她现在是个瞎子了,每个人都在保护她,虽然感动,但是更感觉自己无用。
有脚步声响起,是两个人。
脚步声很轻,她听得出,是诸葛明和君泽天。
他来了。
不是说好,不让他知道吗?
苏冰有些恼怒,但是,脸上还是不自觉地挤出了笑容,“你们来了?”
她对着脚步声响起的方位,就像她看到他们两人似的。
君泽天屏住呼吸,真希望她是真的看到。
但是,没有,黑白分明的眼睛是无神的,没有焦点的。
她只是用脸对着他们。
“怎么不说话?”苏冰又笑了一下,心头却是十分酸楚。
这种感觉真的不好受。
君泽天走过去,拉住她的手,轻声说:“你的手怎么那么冷?”
“我不冷,甚至还有些闷热,许是因为马上要下雨了。”她就这样任他握住手。
君泽天道:“是的,马上就要下雨了,是一场很大很大的暴雨,天都黑了。”
他抬头看天,黑云越来越多,把所有的光线都遮挡了。
苏冰抬起头,“你知道千山去了哪里,是吗?”
“知道!”他说。
苏冰屏住呼吸,“她在哪里?”
“她就在王府,她受伤了,但是伤势不算严重。”君泽天弯身,把她抱起来,“我们进去说话。”

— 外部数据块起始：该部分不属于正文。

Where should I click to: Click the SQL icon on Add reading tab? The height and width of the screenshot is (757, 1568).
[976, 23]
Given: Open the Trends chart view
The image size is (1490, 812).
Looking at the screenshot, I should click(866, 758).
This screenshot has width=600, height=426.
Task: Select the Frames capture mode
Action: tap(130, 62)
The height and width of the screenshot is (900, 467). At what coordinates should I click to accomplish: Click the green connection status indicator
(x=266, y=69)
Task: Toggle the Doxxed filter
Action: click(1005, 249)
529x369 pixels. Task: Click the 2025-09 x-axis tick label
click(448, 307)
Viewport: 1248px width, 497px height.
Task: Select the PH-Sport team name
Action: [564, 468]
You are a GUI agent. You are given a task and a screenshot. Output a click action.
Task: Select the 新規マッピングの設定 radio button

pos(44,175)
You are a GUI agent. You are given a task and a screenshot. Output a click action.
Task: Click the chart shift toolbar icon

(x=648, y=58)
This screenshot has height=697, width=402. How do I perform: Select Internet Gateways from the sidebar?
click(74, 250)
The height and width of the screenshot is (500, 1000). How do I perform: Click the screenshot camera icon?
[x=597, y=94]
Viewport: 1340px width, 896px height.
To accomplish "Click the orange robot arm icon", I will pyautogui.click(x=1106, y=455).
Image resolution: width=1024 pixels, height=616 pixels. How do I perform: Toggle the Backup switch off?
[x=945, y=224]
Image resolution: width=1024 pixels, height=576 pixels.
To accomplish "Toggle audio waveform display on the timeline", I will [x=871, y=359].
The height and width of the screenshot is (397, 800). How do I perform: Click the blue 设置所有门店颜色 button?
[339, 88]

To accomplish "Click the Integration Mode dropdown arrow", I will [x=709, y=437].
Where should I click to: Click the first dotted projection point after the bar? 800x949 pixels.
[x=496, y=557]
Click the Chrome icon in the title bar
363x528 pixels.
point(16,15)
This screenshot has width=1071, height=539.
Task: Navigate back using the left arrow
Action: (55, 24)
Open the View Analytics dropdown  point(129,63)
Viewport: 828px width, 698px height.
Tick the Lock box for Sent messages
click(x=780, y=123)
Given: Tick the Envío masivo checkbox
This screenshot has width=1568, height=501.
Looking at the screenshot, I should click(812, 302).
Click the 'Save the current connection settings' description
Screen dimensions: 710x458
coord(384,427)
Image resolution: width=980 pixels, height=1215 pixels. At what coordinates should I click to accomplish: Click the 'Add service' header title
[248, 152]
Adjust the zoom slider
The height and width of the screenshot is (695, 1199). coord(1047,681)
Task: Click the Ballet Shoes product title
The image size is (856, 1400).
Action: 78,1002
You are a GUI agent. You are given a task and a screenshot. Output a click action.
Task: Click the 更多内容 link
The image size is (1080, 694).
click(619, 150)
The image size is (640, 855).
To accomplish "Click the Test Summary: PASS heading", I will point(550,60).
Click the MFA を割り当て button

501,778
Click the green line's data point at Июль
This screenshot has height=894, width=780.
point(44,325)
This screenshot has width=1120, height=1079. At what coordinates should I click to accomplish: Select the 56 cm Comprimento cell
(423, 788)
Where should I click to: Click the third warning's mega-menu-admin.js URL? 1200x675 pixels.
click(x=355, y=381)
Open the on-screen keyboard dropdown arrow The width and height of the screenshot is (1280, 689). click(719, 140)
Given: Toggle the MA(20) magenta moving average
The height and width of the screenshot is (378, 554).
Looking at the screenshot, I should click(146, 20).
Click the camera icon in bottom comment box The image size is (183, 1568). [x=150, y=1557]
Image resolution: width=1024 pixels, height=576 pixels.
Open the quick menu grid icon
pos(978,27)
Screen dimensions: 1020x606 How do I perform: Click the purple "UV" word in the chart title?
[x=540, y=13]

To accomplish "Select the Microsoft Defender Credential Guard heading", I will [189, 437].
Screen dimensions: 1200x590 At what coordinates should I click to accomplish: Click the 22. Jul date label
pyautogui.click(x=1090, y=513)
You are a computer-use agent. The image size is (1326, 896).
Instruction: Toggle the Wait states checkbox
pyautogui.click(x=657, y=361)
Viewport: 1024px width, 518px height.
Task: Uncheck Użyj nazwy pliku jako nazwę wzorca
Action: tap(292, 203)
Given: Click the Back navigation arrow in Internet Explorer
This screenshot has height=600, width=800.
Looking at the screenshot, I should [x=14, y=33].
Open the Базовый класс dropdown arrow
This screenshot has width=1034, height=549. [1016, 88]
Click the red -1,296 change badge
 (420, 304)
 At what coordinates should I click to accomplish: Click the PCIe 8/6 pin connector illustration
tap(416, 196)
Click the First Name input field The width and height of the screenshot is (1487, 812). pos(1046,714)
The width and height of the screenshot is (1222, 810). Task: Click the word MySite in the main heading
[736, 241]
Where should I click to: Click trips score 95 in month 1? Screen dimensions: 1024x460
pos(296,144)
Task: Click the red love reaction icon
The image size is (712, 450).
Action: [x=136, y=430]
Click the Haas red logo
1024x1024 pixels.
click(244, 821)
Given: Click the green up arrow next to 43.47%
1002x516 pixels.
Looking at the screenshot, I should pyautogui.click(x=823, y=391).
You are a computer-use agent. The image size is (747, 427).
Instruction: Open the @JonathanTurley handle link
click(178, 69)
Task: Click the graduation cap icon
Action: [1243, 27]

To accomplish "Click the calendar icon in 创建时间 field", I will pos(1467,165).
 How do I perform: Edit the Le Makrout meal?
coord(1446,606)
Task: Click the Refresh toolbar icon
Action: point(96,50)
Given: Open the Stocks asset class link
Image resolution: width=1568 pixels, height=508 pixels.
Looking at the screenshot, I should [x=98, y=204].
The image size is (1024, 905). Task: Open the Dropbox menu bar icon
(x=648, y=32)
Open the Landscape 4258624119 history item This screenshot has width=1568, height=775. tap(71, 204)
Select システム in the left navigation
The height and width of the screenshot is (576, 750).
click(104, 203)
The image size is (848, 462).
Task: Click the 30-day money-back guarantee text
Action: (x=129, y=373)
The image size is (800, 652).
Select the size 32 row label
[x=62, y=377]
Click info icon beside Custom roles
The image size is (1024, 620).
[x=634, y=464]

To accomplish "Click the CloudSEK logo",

苏冰的手攥住他的衣衫,心一下子缩紧,果然出事了,不会只是受了轻伤,若是受了轻伤,她一定会过来的。
她没问,只等着他一会儿跟她说,她觉得他来了,就不会瞒着她。
事实上,她也不敢问。
他把她放在贵妃榻上,自己也坐在她的身边,依旧握住她的手,想用全身的力量支持她。
“信我,”君泽天轻声说:“千山真的只是受了
轻伤,诸葛亲手为她疗伤的,不信你问他。”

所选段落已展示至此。